PROBLEM TO WORK ON: When a line below contains the word "file", copy that line.

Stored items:
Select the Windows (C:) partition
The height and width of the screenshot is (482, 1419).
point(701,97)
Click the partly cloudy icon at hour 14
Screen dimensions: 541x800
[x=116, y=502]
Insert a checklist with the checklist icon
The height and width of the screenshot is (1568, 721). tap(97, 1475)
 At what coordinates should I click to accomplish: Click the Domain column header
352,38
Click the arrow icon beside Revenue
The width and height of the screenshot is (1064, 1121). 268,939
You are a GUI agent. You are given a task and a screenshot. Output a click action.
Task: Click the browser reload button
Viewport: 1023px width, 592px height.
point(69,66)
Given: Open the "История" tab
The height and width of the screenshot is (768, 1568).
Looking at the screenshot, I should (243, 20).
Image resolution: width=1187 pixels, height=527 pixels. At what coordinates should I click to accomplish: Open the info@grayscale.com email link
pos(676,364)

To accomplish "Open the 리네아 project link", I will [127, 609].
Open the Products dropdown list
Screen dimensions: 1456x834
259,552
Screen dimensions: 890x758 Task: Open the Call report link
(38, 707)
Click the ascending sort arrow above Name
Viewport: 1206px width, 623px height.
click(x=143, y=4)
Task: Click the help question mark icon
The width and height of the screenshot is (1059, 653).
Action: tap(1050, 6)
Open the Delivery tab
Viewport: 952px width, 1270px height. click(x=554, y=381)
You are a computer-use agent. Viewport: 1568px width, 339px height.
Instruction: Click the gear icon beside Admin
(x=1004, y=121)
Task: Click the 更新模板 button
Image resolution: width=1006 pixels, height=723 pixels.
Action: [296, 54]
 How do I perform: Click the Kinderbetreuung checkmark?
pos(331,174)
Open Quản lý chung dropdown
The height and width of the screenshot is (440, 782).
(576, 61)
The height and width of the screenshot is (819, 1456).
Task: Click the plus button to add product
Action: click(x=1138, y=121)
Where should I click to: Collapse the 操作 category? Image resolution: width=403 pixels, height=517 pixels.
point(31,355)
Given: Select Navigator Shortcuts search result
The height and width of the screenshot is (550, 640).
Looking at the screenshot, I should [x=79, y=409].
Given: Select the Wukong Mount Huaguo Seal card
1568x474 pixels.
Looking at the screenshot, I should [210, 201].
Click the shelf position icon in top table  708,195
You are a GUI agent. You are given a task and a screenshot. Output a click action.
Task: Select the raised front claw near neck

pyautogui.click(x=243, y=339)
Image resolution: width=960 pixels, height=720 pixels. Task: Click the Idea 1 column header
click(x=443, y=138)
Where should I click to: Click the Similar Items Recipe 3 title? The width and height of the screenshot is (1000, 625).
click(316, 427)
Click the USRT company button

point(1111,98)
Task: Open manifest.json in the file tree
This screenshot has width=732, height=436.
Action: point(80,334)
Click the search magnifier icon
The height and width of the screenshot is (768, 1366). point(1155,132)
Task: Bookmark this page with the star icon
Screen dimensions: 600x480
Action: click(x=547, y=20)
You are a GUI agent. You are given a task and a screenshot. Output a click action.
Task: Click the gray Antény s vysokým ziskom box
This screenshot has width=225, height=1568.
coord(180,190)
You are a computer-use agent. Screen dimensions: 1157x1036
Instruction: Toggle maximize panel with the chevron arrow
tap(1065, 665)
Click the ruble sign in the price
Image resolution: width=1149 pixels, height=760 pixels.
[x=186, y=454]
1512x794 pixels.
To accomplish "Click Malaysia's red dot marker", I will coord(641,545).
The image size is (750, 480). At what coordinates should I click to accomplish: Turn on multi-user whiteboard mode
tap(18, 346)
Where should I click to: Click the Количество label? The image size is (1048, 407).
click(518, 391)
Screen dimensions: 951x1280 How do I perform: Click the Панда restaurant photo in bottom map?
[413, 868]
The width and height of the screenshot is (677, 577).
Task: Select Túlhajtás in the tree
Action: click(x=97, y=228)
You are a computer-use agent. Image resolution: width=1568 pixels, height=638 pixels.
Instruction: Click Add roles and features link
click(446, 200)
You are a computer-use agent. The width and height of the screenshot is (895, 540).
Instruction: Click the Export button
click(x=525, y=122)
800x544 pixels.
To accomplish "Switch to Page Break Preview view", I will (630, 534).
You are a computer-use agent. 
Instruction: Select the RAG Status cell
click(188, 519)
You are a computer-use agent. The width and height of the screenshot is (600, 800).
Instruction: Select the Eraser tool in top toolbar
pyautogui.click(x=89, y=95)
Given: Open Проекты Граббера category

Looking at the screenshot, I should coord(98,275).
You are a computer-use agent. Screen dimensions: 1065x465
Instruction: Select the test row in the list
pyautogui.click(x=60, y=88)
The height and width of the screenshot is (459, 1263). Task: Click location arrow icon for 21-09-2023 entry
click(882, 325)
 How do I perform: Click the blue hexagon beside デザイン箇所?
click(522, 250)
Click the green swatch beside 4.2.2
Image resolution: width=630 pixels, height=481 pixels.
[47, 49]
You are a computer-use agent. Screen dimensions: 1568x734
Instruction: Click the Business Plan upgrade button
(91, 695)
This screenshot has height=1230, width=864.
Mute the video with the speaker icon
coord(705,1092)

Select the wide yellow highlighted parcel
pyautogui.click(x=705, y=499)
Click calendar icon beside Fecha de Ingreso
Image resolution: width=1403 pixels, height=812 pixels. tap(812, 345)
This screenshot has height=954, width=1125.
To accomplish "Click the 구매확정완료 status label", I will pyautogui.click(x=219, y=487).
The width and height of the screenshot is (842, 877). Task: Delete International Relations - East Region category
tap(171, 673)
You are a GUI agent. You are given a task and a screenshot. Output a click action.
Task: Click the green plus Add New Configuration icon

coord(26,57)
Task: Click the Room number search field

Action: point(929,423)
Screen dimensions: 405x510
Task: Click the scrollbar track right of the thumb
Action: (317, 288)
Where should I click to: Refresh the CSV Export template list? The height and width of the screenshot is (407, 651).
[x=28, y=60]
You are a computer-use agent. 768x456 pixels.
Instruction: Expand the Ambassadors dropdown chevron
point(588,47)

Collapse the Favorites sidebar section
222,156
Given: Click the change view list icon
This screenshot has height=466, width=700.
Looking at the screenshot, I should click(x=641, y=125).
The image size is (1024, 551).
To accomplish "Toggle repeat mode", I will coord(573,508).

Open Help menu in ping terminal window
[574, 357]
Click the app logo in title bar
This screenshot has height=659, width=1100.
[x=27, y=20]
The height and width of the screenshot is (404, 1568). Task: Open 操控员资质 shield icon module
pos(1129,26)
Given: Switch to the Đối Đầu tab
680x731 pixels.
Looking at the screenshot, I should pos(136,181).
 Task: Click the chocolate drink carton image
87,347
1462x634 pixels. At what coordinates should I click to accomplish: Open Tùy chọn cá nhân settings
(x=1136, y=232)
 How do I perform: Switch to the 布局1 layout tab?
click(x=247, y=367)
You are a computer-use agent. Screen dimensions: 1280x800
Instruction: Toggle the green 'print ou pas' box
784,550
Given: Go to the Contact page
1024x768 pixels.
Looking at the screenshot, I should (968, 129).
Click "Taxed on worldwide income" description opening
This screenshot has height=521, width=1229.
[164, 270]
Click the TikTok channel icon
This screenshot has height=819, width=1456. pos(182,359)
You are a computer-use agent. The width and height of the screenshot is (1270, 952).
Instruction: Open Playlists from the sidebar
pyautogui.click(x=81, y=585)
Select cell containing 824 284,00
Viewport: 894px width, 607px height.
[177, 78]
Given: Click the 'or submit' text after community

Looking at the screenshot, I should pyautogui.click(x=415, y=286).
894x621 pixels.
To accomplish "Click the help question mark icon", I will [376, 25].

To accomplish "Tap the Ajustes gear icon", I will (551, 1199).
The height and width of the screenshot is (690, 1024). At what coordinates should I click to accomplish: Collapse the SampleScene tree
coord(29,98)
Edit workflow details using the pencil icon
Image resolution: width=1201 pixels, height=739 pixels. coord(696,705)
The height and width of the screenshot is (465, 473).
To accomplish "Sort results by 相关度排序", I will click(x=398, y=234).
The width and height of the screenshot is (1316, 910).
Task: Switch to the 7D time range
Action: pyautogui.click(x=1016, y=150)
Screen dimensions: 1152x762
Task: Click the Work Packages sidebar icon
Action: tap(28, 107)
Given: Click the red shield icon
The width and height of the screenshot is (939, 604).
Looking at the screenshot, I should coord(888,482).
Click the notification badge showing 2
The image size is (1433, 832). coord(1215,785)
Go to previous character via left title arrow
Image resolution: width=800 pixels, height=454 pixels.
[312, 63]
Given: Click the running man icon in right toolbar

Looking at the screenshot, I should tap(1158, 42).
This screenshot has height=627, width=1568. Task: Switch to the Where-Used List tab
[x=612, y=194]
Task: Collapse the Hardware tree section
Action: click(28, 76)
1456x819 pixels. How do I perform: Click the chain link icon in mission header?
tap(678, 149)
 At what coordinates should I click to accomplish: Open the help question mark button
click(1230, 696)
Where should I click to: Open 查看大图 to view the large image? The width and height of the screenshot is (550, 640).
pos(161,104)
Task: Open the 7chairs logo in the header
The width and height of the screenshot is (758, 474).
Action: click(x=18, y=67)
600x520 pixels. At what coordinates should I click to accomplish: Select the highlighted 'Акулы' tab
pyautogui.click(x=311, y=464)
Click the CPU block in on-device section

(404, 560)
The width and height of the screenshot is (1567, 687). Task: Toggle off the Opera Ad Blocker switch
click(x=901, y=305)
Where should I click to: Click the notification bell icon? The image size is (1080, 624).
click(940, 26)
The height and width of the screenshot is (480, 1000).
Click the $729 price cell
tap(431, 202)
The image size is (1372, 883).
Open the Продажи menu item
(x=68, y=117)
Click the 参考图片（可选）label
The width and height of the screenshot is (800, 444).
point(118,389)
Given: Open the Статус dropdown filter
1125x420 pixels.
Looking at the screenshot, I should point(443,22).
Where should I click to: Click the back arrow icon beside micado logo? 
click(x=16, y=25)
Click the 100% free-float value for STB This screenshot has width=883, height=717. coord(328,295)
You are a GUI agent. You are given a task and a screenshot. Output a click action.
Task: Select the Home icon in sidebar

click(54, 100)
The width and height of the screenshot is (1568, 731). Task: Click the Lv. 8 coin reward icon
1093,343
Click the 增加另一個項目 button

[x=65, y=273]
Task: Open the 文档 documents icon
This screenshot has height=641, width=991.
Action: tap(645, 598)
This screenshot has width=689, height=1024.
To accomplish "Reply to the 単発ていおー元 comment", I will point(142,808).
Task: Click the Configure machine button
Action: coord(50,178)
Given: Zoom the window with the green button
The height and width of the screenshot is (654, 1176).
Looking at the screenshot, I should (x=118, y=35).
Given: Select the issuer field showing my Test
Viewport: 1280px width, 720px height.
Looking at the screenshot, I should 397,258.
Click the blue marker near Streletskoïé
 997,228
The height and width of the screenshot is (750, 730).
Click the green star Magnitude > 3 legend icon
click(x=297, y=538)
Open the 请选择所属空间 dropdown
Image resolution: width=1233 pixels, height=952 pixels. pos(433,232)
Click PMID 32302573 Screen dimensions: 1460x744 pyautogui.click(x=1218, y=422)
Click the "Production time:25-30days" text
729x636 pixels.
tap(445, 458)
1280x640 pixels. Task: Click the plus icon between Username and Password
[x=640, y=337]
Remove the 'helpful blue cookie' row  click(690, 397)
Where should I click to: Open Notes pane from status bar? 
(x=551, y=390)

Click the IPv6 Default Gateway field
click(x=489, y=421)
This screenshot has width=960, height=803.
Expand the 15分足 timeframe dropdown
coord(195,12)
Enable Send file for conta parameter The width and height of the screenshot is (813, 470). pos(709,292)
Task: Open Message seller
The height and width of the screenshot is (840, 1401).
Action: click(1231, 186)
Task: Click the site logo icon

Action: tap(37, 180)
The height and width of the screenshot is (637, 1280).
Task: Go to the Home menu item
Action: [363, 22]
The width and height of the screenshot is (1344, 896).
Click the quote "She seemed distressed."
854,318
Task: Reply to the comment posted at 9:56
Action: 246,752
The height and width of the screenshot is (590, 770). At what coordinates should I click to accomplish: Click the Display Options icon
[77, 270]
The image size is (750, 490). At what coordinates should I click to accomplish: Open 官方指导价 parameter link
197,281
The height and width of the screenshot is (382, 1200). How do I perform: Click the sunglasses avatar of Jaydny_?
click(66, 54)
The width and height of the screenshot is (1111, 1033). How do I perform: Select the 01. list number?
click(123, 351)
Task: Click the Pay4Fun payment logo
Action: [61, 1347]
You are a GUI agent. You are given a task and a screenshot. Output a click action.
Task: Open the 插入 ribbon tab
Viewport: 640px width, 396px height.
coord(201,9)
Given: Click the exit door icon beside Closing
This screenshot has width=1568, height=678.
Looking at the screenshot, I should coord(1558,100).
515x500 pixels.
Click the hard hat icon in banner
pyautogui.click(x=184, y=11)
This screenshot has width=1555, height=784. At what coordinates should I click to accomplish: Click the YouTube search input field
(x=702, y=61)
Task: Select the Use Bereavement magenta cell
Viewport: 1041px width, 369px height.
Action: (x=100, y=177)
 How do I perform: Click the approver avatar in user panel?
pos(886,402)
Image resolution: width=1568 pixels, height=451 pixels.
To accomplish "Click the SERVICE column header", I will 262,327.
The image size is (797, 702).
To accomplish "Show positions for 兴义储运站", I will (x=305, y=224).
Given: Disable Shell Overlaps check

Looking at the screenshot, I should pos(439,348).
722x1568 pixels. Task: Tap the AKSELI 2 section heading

OUTPUT OF THE TASK:
Task: Open manifest.json in the file tree
Enable Send file for conta parameter The width and height of the screenshot is (813, 470). pos(709,292)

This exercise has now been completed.